Am Fam Physician. 2012;85(11):1098
Background: Although nine months of daily isoniazid therapy is routinely recommended to treat latent Mycobacterium tuberculosis infection, only 30 to 64 percent of patients complete the prolonged regimen. Rifapentine (Priftin) has shown promise for treating latent tuberculosis in animal studies. Sterling and colleagues investigated whether adding rifapentine to isoniazid therapy could eradicate tuberculosis with a shorter treatment duration.

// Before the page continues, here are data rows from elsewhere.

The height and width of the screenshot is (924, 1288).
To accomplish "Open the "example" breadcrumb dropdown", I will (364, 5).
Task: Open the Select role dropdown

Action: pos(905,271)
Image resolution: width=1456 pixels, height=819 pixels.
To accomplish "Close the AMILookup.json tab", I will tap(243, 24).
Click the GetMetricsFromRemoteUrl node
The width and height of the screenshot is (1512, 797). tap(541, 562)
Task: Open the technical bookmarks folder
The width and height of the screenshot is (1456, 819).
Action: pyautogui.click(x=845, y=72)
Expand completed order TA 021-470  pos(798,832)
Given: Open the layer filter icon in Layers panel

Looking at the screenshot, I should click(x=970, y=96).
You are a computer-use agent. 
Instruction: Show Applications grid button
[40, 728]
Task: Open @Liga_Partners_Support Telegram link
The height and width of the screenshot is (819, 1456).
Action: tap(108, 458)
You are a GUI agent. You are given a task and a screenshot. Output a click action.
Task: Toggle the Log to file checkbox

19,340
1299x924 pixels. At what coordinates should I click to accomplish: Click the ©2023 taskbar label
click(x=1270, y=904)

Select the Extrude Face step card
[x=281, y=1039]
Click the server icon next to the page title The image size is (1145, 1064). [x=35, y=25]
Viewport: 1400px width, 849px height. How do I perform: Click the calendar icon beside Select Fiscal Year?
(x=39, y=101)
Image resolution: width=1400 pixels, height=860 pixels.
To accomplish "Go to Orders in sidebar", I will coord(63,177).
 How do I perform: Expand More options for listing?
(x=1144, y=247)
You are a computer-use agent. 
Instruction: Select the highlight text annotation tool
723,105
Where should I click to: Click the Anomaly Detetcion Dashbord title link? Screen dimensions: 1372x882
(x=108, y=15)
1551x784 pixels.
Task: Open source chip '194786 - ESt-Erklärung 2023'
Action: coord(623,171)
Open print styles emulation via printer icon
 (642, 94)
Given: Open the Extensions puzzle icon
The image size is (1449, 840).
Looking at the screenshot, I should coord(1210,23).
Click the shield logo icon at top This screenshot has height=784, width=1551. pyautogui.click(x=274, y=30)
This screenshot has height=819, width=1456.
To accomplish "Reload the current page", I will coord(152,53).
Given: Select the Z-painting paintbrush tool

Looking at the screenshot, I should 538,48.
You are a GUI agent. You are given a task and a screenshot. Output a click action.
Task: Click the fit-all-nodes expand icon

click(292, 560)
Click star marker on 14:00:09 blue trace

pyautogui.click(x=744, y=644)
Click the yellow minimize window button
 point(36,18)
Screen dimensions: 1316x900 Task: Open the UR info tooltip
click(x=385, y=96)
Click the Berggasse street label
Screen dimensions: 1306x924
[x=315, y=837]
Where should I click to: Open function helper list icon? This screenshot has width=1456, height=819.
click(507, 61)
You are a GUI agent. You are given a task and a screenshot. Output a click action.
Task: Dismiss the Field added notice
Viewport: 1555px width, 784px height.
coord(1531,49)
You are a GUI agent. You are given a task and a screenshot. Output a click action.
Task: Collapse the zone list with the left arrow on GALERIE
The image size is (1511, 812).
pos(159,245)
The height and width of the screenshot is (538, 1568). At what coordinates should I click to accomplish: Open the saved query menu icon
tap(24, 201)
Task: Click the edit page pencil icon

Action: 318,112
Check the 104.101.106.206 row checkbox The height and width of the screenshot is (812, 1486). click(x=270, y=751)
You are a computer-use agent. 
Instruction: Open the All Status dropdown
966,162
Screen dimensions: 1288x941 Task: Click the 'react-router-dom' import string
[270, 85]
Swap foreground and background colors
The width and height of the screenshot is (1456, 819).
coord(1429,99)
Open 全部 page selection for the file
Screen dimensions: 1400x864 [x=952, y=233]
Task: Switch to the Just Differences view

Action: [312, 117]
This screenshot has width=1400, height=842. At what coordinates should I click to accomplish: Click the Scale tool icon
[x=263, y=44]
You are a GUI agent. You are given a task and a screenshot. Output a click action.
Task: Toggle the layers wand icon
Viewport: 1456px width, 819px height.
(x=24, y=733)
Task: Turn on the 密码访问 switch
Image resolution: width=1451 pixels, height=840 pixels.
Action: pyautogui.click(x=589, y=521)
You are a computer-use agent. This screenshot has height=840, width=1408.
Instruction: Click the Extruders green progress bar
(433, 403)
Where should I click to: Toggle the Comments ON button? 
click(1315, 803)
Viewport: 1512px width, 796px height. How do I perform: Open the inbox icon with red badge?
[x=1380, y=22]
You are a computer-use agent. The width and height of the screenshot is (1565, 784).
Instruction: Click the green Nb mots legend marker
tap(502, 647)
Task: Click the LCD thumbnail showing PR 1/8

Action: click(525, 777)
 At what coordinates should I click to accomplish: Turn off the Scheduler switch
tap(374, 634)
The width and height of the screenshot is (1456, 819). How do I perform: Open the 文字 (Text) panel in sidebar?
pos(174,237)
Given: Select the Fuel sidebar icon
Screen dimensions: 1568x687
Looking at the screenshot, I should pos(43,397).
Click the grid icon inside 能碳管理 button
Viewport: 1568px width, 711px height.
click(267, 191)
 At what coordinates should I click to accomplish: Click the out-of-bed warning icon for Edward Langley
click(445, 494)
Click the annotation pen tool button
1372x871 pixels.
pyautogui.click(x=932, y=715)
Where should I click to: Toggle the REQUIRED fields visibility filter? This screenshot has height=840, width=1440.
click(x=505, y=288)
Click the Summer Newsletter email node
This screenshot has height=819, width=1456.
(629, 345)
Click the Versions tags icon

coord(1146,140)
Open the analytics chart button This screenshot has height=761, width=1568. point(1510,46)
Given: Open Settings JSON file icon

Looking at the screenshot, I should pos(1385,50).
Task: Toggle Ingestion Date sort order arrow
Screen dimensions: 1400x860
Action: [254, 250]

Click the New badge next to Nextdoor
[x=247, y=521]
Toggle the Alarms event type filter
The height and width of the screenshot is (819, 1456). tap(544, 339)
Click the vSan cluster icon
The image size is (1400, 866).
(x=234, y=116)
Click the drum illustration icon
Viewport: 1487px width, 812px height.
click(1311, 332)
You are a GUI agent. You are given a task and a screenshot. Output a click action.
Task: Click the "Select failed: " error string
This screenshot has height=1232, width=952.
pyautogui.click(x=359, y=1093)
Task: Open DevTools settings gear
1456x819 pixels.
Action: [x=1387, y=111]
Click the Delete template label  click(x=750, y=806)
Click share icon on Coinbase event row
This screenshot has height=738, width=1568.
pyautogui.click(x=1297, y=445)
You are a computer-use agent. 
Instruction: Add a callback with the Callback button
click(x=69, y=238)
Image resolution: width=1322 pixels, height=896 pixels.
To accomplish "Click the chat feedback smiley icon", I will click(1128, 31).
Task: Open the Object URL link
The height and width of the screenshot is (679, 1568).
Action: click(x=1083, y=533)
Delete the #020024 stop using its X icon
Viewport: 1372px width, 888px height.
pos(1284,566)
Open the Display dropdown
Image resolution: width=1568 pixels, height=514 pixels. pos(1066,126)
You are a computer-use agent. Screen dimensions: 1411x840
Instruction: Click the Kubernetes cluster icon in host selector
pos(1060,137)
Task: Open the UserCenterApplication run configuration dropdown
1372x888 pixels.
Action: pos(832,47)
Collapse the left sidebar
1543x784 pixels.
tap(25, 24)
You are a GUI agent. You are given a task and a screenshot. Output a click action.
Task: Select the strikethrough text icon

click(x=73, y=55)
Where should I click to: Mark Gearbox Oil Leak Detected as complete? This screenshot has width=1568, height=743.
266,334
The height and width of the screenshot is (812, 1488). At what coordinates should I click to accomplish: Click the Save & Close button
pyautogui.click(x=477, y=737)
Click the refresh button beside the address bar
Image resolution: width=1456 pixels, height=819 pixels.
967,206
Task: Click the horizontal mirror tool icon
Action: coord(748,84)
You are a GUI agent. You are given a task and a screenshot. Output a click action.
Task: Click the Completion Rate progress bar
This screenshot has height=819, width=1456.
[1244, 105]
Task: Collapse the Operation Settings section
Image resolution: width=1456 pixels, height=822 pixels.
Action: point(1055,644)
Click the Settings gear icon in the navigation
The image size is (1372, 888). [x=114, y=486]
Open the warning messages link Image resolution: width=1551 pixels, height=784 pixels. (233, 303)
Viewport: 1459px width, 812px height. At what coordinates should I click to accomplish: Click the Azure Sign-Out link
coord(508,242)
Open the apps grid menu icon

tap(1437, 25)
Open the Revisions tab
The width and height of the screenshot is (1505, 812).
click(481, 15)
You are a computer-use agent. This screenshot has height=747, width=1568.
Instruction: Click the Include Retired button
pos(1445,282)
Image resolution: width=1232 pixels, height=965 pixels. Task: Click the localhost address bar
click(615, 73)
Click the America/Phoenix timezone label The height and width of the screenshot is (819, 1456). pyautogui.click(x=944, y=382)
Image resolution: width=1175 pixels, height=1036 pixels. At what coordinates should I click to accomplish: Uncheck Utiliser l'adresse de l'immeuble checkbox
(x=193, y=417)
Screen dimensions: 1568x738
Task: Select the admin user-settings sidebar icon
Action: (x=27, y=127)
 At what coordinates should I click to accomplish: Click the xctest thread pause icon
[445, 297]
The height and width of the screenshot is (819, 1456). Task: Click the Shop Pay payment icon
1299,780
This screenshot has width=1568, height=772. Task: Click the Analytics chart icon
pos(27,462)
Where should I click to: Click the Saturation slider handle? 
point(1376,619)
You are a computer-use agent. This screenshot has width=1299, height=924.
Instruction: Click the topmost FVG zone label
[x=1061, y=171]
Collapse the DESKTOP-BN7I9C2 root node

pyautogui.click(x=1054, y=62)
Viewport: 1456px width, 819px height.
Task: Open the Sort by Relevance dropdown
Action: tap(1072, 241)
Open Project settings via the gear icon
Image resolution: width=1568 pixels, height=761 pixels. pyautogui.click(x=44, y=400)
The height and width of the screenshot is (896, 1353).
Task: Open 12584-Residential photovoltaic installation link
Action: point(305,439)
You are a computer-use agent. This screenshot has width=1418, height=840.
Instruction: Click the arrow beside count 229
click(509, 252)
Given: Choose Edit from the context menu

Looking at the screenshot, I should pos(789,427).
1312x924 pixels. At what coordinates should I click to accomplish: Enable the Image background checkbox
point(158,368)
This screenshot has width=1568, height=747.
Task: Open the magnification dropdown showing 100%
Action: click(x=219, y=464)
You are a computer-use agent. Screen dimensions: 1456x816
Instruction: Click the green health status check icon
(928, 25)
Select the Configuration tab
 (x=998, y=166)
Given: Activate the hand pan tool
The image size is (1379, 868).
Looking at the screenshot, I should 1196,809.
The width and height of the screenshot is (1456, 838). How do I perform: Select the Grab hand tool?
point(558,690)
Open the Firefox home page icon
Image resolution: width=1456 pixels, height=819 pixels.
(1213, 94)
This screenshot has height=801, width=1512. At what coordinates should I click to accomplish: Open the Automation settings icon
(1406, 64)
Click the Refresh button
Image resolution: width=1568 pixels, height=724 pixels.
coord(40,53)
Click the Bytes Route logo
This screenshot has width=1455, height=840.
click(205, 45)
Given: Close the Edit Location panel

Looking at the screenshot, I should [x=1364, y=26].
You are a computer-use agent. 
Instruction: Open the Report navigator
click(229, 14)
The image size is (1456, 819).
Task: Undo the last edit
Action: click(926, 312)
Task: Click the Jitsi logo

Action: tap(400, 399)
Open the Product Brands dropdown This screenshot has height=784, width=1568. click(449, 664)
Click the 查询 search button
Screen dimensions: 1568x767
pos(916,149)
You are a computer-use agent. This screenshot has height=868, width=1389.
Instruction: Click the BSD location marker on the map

The Study: Persons at high risk of developing active tuberculosis were randomized to receive nine months of daily isoniazid monotherapy (5 to 15 mg per kg per day; maximum daily dosage of 300 mg), or three months of once-weekly isoniazid (15 to 25 mg per kg; maximum weekly dosage of 900 mg) plus rifapentine (900 mg, with adjustments for persons weighing 50 kg [111 lb] or less). Participants were followed for a total of 33 months after treatment initiation. Eligible participants had a positive tuberculin skin test and had been in close contact with a patient with active tuberculosis, although patients with human immunodeficiency virus (HIV) could be enrolled with either of these criteria. Exclusion criteria included confirmed or suspected tuberculosis, pregnancy, breastfeeding, recent treatment with either study agent, HIV treatment within 90 days after enrollment, or an aspartate transaminase level five times the upper limit of normal. The primary end point was the development of active tuberculosis, with secondary end points including completion of study therapy or treatment discontinuation because of an adverse drug reaction.
Results: A total of 7,731 persons were randomized between the monotherapy and combination therapy groups, with 86 and 88 percent of patients completing 33 months of follow-up, respectively. Approximately twice as many patients in the isoniazid-only group developed tuberculosis compared with the combination therapy group (0.43 versus 0.19 percent of patients). Patients receiving combination therapy were significantly more likely to complete their treatment than those receiving monotherapy (82.1 versus 69.0 percent; P < .001). Although the combination therapy group experienced fewer adverse events than the monotherapy group (14.7 versus 17.6 percent; P < .001), they were more likely to stop treatment because of these events (4.9 versus 3.7 percent; P = .009). However, there were no differences between the groups in the likelihood of a severe adverse event. The proportion of participants with drug-related hepatotoxicity was significantly greater in the monotherapy group (2.7 versus 0.4 percent; P < .001).
Conclusion: Once-weekly rifapentine plus isoniazid for three months was as effective as daily isoniazid for nine months at preventing the development of active tuberculosis, with higher treatment completion rates and lower rates of adverse events and hepatotoxicity.